The problem presents two equivalent forms of a quadratic equation. The first form is $$y=2x^{2}+ax+14$$ and the second form is $$y=2(x-3)^{2}+b$$. Our goal is to find the specific numerical values of the constants $$a$$ and $$b$$ such that both equations represent the exact same curve.

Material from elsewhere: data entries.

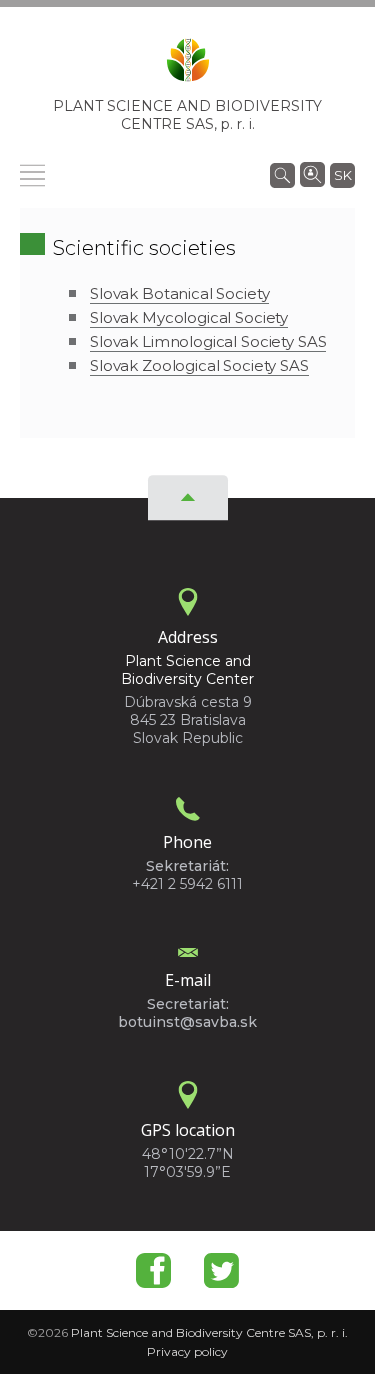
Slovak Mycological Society (189, 317)
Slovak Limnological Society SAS (208, 341)
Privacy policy (187, 1351)
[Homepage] (188, 66)
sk (343, 175)
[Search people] (312, 173)
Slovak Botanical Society (179, 293)
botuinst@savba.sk (187, 1022)
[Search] (282, 174)
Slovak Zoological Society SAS (199, 365)
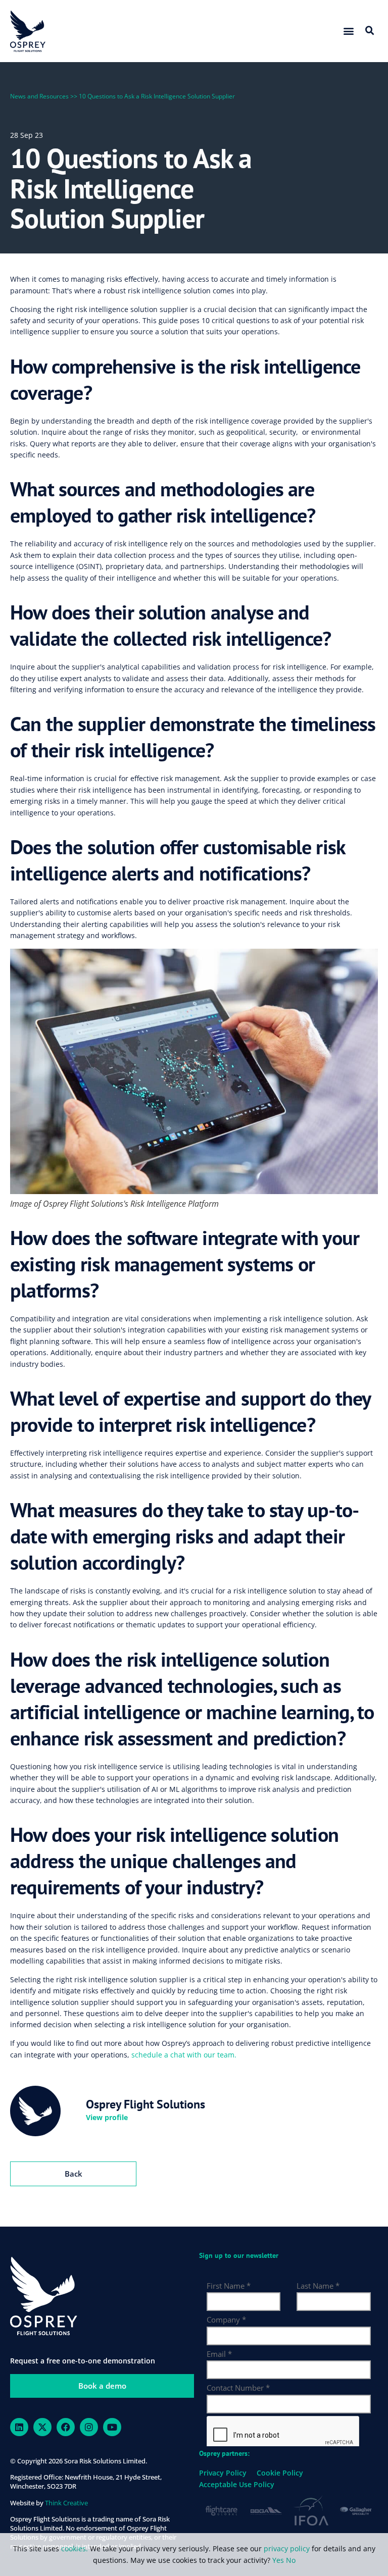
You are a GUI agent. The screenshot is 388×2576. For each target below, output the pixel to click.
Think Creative (66, 2502)
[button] (348, 30)
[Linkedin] (19, 2427)
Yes (278, 2560)
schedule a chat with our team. (183, 2054)
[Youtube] (112, 2427)
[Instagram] (89, 2427)
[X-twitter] (42, 2427)
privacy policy (287, 2548)
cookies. (75, 2548)
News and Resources (39, 96)
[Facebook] (66, 2427)
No (291, 2560)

**step2** Expanding the second form of the equation

To find the values of $$a$$ and $$b$$, we need to transform the second equation into the same structure as the first equation. This involves expanding the term $$(x-3)^{2}$$.
We can expand $$(x-3)^{2}$$ by multiplying $$(x-3)$$ by $$(x-3)$$:
$$(x-3)^{2} = (x-3) \times (x-3)$$
Using the distributive property (multiplying each term in the first parenthesis by each term in the second parenthesis):
First, multiply $$x$$ by each term in the second parenthesis:
$$x \times x = x^2$$
$$x \times (-3) = -3x$$
Next, multiply $$-3$$ by each term in the second parenthesis:
$$-3 \times x = -3x$$
$$-3 \times (-3) = 9$$
Now, combine all these terms:
$$(x-3)^{2} = x^2 - 3x - 3x + 9$$
Combine the like terms (the 'x' terms):
$$(x-3)^{2} = x^2 - 6x + 9$$
Now, substitute this expanded form back into the second equation $$y=2(x-3)^{2}+b$$:
$$y = 2(x^2 - 6x + 9) + b$$
Next, distribute the $$2$$ to each term inside the parenthesis:
$$y = (2 \times x^2) + (2 \times -6x) + (2 \times 9) + b$$
$$y = 2x^2 - 12x + 18 + b$$
Finally, group the constant terms together:
$$y = 2x^2 - 12x + (18+b)$$

**step3** Comparing coefficients to find the value of 'a'

Now we have both equations in a similar expanded form:
Equation 1: $$y=2x^{2}+ax+14$$
Equation 2 (expanded): $$y=2x^{2}-12x+(18+b)$$
For these two equations to be identical, the coefficient of each corresponding term must be equal.
Let's compare the coefficients of the $$x$$ term.
In Equation 1, the coefficient of $$x$$ is $$a$$.
In Equation 2, the coefficient of $$x$$ is $$-12$$.
Therefore, by comparing these coefficients, we find the value of $$a$$:
$$a = -12$$

**step4** Comparing constant terms to find the value of 'b'

Next, let's compare the constant terms in both equations.
In Equation 1, the constant term is $$14$$.
In Equation 2, the constant term is $$(18+b)$$.
For the equations to be identical, these constant terms must be equal:
$$18+b = 14$$
To find the value of $$b$$, we need to isolate it. We can do this by subtracting $$18$$ from both sides of the equation:
$$b = 14 - 18$$
$$b = -4$$

**step5** Final Answer

By expanding the second form of the equation and comparing its coefficients with those of the first equation, we have successfully determined the values of the constants $$a$$ and $$b$$.
The value of $$a$$ is $$-12$$.
The value of $$b$$ is $$-4$$.